Only months before Lavauntai Broadbent, 16, was shot and killed on a St. Paul river bluff during a botched robbery, authorities say he was part of a violent mob of teens that led a rumble in a downtown St. Paul hotel.
Broadbent, of West St. Paul, died late Friday at Shadow Falls Park when one of the two adults he was threatening at gunpoint drew his own gun — for which he had a permit to carry — and fired, after he and three other juvenile males demanded "items." Broadbent was wearing a mask and gloves, police said.
Police spokesman Steve Linders said Tuesday that authorities had no new information to disclose about the Broadbent case.
He did confirm that on Sunday night, a car drove off the street just before midnight into Shadow Falls Park, where some people had gathered for a vigil for Broadbent. Shots were fired, and the suspects fled on foot because their vehicle had struck a concrete planter. It's unclear where the shots were fired from, Linders said, but no one was hit.
Four men and a juvenile male were later arrested in connection with the Sunday shooting, which remains under investigation.
Broadbent was a young man caught up in a culture of gang violence, according to court documents from an April 18 fight at the Embassy Suites Hotel in downtown St.
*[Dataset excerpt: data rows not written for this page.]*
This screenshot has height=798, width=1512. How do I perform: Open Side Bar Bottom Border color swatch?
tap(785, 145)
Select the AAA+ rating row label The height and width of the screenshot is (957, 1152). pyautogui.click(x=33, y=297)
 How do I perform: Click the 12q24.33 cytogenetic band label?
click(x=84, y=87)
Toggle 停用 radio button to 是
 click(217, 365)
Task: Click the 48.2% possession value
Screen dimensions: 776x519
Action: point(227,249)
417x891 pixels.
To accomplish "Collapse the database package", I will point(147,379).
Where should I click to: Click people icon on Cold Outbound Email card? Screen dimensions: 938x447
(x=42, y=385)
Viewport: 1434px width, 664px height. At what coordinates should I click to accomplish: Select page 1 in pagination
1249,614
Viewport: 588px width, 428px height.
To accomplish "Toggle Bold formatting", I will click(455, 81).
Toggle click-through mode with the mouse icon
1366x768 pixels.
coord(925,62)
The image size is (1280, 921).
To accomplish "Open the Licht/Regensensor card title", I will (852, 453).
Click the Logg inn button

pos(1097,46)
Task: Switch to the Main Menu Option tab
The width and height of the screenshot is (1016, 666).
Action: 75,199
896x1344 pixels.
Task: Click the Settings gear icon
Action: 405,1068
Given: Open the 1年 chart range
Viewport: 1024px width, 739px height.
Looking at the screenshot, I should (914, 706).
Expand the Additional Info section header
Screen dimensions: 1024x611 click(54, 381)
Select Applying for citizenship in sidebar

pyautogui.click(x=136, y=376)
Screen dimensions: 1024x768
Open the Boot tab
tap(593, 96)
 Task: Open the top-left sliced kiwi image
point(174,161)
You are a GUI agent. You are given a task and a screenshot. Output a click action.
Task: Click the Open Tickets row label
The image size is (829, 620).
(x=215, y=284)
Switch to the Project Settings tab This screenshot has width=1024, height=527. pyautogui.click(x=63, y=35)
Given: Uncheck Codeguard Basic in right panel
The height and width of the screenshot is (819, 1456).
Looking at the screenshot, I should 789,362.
Paul. Details from the hotel fight, along with information released about Broadbent's death and St. Paul's youth gang culture, show that easy answers are difficult to come by and that many of St. Paul's young men are swept up in a tit-for-tat cycle of retribution.
"At one point, [Broadbent] is observed kicking someone on the ground and chases another person off camera … [and] saw a guy who had jumped him about a month ago," said the criminal complaint in the hotel fight.
Broadbent pleaded guilty in May to third-degree riot in a gang-related fight among 50 to 100 juveniles at the Embassy Suites in which members of the Ham Crazy and Everybody Killer gangs fought with members of the Shoota Boy Gang. He was sentenced in May to a year of supervised probation.